The Senate began to more seriously discuss how clubs are recognized and chartered on campus as they voted to recognize Brandeis’ 261st club last Sunday.

The discussion was continued later in the week in a meeting with Student Activities administrators, and a Senate ad hoc committee is investigating areas in which there may be inefficiencies within the club recognition processes.

“If we could find a way to better allocate things, spaces and money, we would be able to get a lot more out of the actual budget,” said Senator-at-Large Lorenzo Finamore ’18, in an interview with The Brandeis Hoot.

Over the course of a year, the Senate recognizes up to two clubs every week, over half of which are chartered, said Finamore. These clubs then gain access to request meeting spaces and other resources.

“While it’s great that we’ve got a ton of people that are interested in all sorts of different things, the reality is that we do have a limited amount of space, a limited amount of funds to give clubs, so we are obviously really concerned with doing things as efficiently as we possibly can,” said David Herbstritt, class of 2017 senator and executive senator.

Finamore hopes to increase efficiency by creating more umbrella clubs. “The Undergraduate Theatre Collective, [is composed of] I think like 8 performing groups and now recently they just got Behind the Scenes, which is a group for the techies, and that works really nicely because they all can pool their resources together and know what’s going on,” said Finamore.

This year, over $400,000 were requested by clubs during marathon, but Allocations Board was only able to fund $200,000 worth of those request.

Although the Senate has no control over club funding or allocation of resources to clubs, the Senate hopes to support A-Board and Student Activities by improving the process in which clubs are recognized and chartered.

“We have a list of about maybe up to 30 clubs that may be de-chartered due to failure to hand in anti-hazing forms and anti-club renewal forms,” said Herbstritt. The Senate is working to de-charter unorganized or non-existing clubs be mandating club leaders to submit anti-hazing forms to the Senate.

While this process will clear the Student Activities office of inactive club forms, the Senate is looking to potentially change its bylaws to lengthen the chartering process.

“The next step for the Senate would be a bylaw amendment,” said Herbstritt. The bylaw amendment would require clubs wait a semester after being recognized before they apply for chartering.

In past years, not including the last, there was a precedent where clubs would request to be chartered but only be recognized and come back to the Senate a semester later and re-apply for charter, said Finamore. “Since last year, we’ve been allowing clubs to apply for both,” at the same time, he said.
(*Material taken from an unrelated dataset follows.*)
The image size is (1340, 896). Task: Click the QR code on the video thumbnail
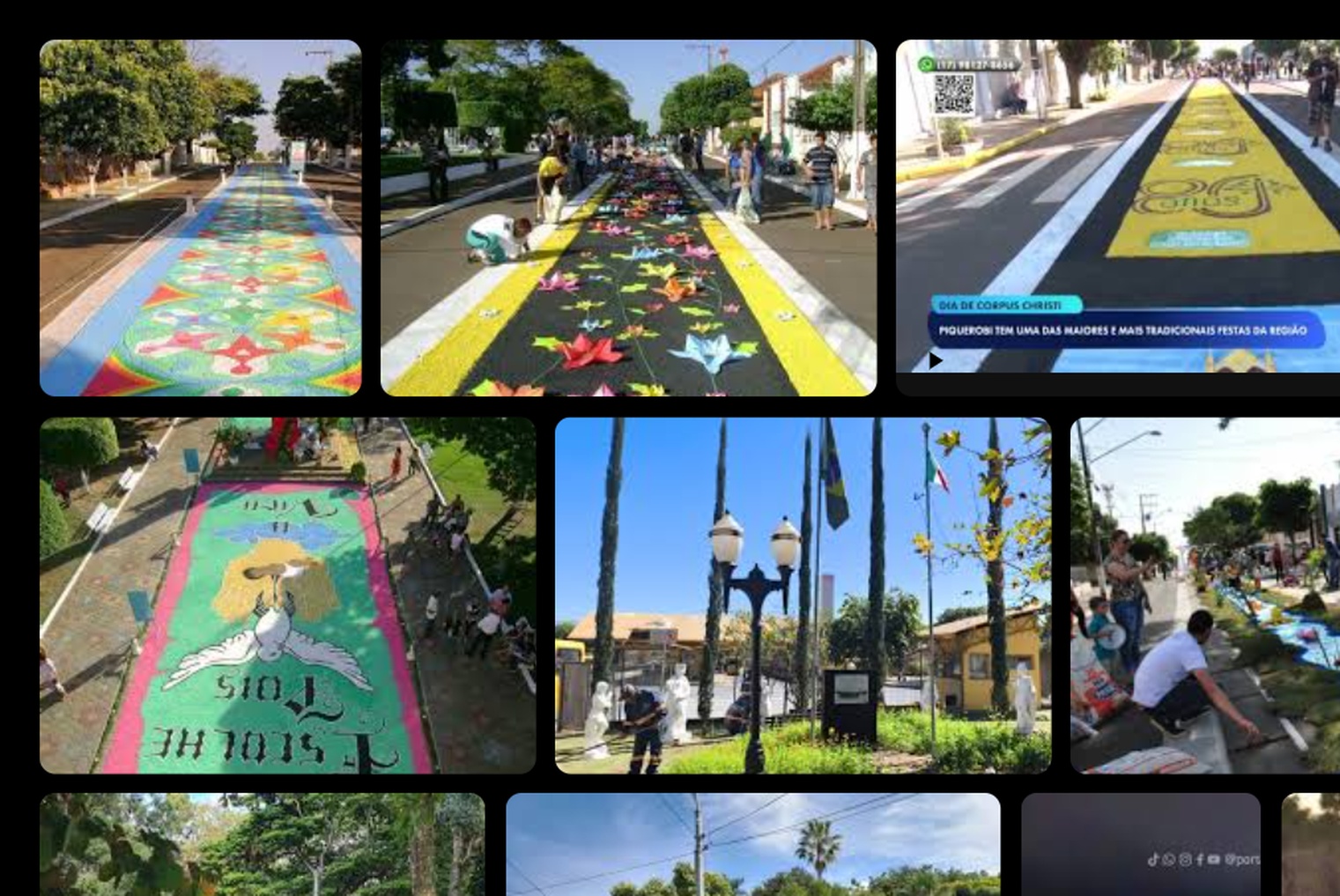[x=953, y=94]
Finamore sees many advantages in passing a bylaw, such as increased consistency in the Senate as well as a potential decrease in the amount of clubs requesting to be chartered.

“We want it to be a rule, but we still want it to be flexible,” said Finamore. “It’s tough because you don’t want to codify that necessarily because there are some clubs that have been effectively active for a very long time and only now are seeking recognition and chartering.”  

“Our bylaws committee is a bit more active than it has been in the past, because we have noticed a lot of things we want to change and modernize, so that could be something we see at a senate meeting as early as [next] Sunday, about the bylaw amendment,” said Herbstritt.

Herbstritt and Finamore met with Director of Student Activities Stephanie Grimes and Associate Director of Student Activities Steve Pagios last week to discuss the feasibility of making changes to the way clubs are recognized and chartered and to see how these changes would affect student activities.

“We wanted to make sure it was a positive sort of collaboration. We don’t want to blindside them with a change to something that they’ve got all over their website,” said Herbstritt about keeping Student Activities administrators informed regarding changes to the way students can apply for club recognition and chartering.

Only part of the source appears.